Critics of marine cloud restoration argue that it is unproven or risky. Yet they support proposals to aerosolize the stratosphere with sulfur dioxide — a substance known to cause acid rain, damage crops, and disrupt monsoon cycles. These stratospheric experiments require ongoing deployment for decades, and once begun, cannot be safely halted without rapid temperature rebound — the so-called “termination shock.”

In contrast, ocean pasture restoration aligns with natural biogeochemical cycles. It regenerates life, not chemical haze. By replenishing the ocean with trace amounts of nature-derived mineral dust — the very dust that has gone missing — it restores the ocean’s own cooling engine of plankton and clouds. Unlike synthetic aerosol injection, this process works with the rhythms of the biosphere and strengthens ecological resilience rather than introducing new industrial burdens into the sky.

Nature-based dust replenishment is proven and practical. It is environmentally safe, ecologically sustainable, and will be economically self-sufficient feeding humanity with boundless nutritious fish, not providing feasts at public pork barrels. Unlike the countless billions required for shrouding our planet in chemical haze, it costs mere millions and brings back fish into our nets and onto our plates worth billions. It comes at a fraction of the cost and with co-benefits that include fisheries recovery, carbon sequestration, and biodiversity gains. For a deeper dive into the cooling potency of oceanic clouds and the biological ‘dial pump’ effect driven by plankton blooms, readers can explore my detailed analysis at russgeorge.net.
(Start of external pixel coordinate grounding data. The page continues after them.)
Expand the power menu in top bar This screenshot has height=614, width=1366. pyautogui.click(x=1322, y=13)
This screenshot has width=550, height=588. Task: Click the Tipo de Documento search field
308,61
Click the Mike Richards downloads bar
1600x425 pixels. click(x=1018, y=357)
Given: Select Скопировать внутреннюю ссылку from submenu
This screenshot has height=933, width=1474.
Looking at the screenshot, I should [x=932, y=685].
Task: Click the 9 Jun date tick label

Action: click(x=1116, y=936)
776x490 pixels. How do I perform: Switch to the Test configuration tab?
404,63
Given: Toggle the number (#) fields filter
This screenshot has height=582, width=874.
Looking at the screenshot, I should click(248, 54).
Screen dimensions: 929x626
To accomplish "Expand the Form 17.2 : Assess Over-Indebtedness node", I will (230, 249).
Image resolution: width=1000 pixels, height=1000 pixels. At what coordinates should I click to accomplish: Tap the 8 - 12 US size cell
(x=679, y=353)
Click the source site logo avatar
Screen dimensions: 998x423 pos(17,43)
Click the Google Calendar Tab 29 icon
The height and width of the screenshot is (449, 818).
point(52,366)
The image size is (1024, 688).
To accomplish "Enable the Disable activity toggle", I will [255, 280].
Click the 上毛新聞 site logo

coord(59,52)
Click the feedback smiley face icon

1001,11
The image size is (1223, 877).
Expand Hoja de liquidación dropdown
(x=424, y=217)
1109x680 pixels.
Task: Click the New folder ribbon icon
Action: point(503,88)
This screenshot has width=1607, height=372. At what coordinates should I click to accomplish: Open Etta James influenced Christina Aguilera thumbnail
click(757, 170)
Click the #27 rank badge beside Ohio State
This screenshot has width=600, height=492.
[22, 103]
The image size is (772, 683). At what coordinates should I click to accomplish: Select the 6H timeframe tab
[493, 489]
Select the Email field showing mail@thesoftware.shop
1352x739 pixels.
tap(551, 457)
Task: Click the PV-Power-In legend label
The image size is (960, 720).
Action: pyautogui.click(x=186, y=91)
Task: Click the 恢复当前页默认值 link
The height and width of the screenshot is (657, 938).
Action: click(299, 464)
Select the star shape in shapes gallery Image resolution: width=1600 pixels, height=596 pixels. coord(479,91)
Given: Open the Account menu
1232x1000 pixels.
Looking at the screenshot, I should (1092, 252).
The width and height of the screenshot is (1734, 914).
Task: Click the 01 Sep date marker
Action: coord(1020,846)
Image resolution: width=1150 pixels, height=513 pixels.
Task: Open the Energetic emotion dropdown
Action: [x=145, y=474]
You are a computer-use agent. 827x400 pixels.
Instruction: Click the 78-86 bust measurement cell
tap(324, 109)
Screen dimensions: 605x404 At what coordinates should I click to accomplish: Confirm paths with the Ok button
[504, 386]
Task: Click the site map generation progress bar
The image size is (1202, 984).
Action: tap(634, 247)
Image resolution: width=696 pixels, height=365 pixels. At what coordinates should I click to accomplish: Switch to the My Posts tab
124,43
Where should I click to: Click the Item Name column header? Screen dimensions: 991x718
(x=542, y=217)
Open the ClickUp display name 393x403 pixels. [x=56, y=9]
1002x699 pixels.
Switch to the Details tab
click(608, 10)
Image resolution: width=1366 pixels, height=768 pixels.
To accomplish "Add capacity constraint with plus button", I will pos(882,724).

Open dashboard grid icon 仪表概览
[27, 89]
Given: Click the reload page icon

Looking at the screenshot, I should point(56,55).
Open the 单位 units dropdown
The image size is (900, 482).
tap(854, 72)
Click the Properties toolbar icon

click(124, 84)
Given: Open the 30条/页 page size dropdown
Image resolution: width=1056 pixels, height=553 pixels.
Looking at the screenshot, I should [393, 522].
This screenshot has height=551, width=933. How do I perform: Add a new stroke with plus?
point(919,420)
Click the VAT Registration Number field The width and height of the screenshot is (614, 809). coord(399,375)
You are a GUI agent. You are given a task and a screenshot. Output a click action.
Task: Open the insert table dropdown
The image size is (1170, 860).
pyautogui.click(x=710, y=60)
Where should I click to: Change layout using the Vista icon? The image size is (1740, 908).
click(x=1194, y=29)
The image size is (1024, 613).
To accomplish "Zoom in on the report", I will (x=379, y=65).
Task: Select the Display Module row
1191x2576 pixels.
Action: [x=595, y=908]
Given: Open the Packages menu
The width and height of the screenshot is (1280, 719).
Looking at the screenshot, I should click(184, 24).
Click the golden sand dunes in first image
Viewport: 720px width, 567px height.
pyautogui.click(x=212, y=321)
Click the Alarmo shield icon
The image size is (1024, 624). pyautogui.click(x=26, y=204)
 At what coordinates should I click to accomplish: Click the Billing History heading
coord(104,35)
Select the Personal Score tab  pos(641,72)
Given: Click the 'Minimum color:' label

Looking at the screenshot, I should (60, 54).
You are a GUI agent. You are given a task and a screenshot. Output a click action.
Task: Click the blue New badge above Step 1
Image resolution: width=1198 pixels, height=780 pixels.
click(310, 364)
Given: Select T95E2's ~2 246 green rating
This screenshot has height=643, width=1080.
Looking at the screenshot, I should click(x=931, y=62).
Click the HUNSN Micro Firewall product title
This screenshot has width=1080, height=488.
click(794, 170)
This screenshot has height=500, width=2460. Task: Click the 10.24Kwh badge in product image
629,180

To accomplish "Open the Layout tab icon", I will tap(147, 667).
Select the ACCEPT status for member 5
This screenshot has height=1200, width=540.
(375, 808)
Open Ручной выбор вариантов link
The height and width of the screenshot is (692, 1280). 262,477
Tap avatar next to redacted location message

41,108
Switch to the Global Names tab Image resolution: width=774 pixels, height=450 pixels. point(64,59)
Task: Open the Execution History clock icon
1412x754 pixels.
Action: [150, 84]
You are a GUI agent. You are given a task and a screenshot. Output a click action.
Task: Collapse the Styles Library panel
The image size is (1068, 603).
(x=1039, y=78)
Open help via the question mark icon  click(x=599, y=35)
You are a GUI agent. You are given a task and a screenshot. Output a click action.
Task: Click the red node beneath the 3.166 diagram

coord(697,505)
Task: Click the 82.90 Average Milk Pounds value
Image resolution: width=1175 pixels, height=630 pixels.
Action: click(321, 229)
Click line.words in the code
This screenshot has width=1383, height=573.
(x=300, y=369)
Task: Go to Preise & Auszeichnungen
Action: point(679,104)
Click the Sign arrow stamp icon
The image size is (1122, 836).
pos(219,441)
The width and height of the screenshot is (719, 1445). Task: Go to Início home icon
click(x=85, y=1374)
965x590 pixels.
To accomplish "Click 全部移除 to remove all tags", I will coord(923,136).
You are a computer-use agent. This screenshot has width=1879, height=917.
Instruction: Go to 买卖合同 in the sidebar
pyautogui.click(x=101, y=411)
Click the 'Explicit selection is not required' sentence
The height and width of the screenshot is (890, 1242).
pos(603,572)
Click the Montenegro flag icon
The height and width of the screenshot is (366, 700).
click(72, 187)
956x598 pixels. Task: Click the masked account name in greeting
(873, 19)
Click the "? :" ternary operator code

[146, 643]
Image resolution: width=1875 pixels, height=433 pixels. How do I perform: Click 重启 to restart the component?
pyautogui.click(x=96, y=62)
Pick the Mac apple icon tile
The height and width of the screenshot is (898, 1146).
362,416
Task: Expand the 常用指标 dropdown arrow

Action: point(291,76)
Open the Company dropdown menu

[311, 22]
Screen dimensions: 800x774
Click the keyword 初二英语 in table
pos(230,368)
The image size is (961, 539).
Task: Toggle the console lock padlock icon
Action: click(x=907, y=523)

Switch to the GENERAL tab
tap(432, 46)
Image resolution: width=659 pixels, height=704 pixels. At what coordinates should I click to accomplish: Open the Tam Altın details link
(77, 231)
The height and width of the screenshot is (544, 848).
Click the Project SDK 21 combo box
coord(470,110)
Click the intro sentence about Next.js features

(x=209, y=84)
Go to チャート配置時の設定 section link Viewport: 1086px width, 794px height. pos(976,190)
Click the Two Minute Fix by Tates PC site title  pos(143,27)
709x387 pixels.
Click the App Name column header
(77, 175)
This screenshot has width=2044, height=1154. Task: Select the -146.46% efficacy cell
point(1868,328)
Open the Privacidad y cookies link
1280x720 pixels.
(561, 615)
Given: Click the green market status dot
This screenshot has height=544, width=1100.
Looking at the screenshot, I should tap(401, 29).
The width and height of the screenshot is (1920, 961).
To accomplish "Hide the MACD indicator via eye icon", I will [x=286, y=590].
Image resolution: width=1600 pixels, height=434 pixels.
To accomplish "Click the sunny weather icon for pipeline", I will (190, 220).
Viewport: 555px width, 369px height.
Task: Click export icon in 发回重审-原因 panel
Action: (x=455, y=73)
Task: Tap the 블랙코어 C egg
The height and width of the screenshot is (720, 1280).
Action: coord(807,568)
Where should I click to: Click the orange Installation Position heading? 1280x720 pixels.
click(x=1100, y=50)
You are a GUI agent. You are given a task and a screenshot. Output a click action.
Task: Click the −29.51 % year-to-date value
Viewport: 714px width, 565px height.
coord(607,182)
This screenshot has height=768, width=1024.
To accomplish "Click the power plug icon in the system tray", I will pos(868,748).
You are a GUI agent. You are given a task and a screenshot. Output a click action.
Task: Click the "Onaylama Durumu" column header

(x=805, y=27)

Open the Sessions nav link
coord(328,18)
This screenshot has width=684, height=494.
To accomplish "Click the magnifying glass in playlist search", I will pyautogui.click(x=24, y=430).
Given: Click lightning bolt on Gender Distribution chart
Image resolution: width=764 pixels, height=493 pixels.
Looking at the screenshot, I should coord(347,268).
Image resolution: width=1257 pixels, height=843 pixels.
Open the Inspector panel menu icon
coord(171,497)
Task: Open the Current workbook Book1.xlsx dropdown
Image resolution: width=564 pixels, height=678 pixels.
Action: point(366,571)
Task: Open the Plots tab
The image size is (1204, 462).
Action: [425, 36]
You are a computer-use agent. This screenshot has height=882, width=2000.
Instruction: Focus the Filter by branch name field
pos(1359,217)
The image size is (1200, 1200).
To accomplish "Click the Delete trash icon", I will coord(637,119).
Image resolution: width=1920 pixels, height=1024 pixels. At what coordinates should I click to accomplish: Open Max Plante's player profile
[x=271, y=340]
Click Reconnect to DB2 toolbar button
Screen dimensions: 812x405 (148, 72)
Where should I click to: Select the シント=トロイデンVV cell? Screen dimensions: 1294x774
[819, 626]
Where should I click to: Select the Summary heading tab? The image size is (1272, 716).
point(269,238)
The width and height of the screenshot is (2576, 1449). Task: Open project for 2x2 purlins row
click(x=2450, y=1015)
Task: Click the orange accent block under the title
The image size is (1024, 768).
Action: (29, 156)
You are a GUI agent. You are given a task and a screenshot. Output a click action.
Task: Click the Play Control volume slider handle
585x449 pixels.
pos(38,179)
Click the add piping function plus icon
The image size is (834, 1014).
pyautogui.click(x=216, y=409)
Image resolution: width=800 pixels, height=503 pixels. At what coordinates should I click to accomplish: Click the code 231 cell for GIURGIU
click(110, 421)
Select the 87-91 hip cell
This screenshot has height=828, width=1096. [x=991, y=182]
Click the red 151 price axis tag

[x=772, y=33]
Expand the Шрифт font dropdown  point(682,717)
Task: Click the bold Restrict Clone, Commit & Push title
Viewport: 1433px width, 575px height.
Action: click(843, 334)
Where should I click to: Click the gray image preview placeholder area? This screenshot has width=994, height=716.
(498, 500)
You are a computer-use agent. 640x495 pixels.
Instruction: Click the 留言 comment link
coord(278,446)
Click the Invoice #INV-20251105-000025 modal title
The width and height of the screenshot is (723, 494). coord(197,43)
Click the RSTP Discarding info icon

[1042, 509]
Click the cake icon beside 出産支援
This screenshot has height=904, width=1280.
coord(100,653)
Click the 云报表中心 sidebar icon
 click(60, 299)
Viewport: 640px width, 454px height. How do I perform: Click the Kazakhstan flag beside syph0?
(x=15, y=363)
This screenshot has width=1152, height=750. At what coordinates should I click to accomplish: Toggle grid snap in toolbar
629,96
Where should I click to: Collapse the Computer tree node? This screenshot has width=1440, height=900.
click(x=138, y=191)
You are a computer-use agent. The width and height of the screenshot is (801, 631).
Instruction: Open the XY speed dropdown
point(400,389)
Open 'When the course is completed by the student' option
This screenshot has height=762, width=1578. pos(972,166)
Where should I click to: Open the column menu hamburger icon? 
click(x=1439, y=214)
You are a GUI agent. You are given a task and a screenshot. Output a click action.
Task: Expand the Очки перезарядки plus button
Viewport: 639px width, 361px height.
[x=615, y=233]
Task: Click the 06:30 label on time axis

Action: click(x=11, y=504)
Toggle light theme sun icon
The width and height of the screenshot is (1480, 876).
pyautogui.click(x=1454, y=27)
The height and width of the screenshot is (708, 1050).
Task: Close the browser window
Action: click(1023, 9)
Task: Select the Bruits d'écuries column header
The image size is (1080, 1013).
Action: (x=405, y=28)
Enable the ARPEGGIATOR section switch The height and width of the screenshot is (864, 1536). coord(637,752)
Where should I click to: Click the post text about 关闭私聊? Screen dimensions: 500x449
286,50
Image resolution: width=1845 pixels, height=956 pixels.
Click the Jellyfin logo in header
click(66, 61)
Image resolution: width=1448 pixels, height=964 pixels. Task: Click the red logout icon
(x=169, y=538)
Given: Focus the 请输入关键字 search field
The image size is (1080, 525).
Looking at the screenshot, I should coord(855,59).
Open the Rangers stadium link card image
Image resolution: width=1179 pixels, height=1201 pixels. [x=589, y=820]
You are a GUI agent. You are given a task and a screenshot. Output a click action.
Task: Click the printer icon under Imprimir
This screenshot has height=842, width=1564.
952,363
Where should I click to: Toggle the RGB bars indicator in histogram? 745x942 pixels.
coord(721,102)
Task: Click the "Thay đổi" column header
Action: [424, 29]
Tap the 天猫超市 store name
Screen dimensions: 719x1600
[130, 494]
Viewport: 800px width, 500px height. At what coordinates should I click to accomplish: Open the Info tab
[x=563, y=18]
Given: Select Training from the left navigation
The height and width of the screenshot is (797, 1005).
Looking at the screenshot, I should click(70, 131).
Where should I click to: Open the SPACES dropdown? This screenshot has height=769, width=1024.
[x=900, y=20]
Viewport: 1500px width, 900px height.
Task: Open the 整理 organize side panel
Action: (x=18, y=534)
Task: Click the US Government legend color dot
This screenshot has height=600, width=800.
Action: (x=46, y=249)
The climate policy world faces a choice: bet the planet on synthetic, industrial-scale planetary surgery with opaque long-term outcomes, or invest in restoring the blue biosphere that once regulated climate naturally.

The True Cost of Sulfur Spraying

To deliver 12–20 million tonnes of sulfur aerosols annually into the stratosphere — the scale proposed by leading geoengineering advocates — would require an estimated 480,000 to 800,000 flights per year. That’s 1,300 to 2,200 high-altitude flights every single day, using specialized aircraft capable of operating at 65,000 feet.

This industrial-scale injection campaign would come with staggering costs, continuous commitment for decades, and geopolitical and atmospheric risks.

🔸 Aerosol Flights Required Per Year: 480,000–800,000
🔸 Daily Flight Burden: 1,300–2,200
🔸 Projected Global Cost: Hundreds of billions USD over multiple decades

Compare that to ocean pasture restoration, which can be implemented for mere millions, using ships and teams that restore vital ocean ecosystems — bringing clouds and fish back naturally.

Markets, regulators, and the public are rightly skeptical of technocratic climate interventions with unknown liabilities. But when it comes to marine cloud brightening by nature, we already have proof of concept, and the economics are compelling.

The path forward is not to over-engineer the Wild Blue Yonder — it is to let nature do what it once did so well, if only we give it a chance.